A batalha contra Golias, em particular, é apresentada de forma grandiosa e visualmente marcante — exatamente o tipo de cena que deveria servir como ponto emocional de impacto máximo. Mas depois dela, a história perde ritmo e passa a avançar de forma burocrática. Esse é o problema central: a animação consegue construir um mundo belíssimo para uma história que não merecia.

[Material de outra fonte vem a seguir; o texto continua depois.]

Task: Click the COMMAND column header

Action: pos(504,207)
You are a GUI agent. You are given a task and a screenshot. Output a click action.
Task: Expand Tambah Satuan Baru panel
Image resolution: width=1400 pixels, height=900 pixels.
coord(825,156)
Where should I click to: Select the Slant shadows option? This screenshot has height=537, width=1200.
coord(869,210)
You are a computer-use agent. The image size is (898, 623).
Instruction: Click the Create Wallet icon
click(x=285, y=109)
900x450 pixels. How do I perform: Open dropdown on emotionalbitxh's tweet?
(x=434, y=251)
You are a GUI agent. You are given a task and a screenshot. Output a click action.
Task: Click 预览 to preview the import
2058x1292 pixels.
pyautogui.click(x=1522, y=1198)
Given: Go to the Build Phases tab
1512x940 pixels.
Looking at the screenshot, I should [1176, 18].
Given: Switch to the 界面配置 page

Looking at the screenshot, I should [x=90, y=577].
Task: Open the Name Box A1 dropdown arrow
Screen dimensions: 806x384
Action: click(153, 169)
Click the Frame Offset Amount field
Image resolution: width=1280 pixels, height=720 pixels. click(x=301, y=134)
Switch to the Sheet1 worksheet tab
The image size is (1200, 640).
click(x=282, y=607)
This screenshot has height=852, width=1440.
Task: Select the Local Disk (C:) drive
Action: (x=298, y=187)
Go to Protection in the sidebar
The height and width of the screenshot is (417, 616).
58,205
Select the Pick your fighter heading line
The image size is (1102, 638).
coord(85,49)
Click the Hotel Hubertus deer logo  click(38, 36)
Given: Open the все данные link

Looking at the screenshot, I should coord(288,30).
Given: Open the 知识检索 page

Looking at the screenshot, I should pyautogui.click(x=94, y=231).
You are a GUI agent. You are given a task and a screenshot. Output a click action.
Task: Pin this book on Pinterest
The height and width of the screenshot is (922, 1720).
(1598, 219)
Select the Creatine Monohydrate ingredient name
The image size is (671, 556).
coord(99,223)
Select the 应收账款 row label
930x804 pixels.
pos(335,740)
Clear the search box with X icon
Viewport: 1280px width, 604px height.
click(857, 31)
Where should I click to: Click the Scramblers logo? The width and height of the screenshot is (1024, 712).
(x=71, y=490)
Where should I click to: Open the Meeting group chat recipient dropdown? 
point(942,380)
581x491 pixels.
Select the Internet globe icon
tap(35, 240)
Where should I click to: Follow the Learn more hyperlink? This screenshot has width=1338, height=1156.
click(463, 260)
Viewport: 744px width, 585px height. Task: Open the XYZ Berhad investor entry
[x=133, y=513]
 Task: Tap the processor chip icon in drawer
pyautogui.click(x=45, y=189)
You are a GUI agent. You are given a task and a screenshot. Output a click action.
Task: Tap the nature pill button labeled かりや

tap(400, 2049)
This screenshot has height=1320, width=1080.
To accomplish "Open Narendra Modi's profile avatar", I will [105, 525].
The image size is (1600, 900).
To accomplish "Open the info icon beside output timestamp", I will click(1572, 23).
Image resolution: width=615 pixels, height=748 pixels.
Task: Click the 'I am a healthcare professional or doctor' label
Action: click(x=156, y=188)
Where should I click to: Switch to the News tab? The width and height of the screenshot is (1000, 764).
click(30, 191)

Davi como personagem nunca ganha camadas além de suas características básicas — é bondoso, corajoso, determinado. Previsível. Os personagens secundários sofrem do mesmo problema: poucos recebem desenvolvimento suficiente para criar vínculos reais com o público. As músicas originais funcionam dentro da proposta familiar, mas são instantaneamente esquecíveis.
Um herói genérico em uma jornada conhecida
Enquanto clássicos do gênero como O Príncipe do Egito conseguem combinar fidelidade ao material original com personalidade narrativa própria, Davi: Nasce um Rei escolhe apenas cumprir a função. Não tenta reinventar a história bíblica, não oferece interpretações ousadas. Seu objetivo é apresentar a narrativa para público familiar e religioso da forma mais acessível possível — e alcança exatamente isso. Nada mais, nada menos.
A duração de quase duas horas pesa em vários momentos. Estrutura clássica de jornada do herói funciona bem o suficiente para manter interesse até o final, mas raramente dispara adrenalina ou gera identificação. É competente. Há cuidado com a mensagem, respeito ao material original, produção visual acima da média para animações religiosas. O resultado? Uma produção agradável que dificilmente alcança a força emocional necessária para transcender seu gênero.
Falta alma em vários momentos — e não é porque a fé não esteja presente em cada cena, mas porque nenhum dos personagens consegue fazer você se importar com seu destino antes que ele seja entregue.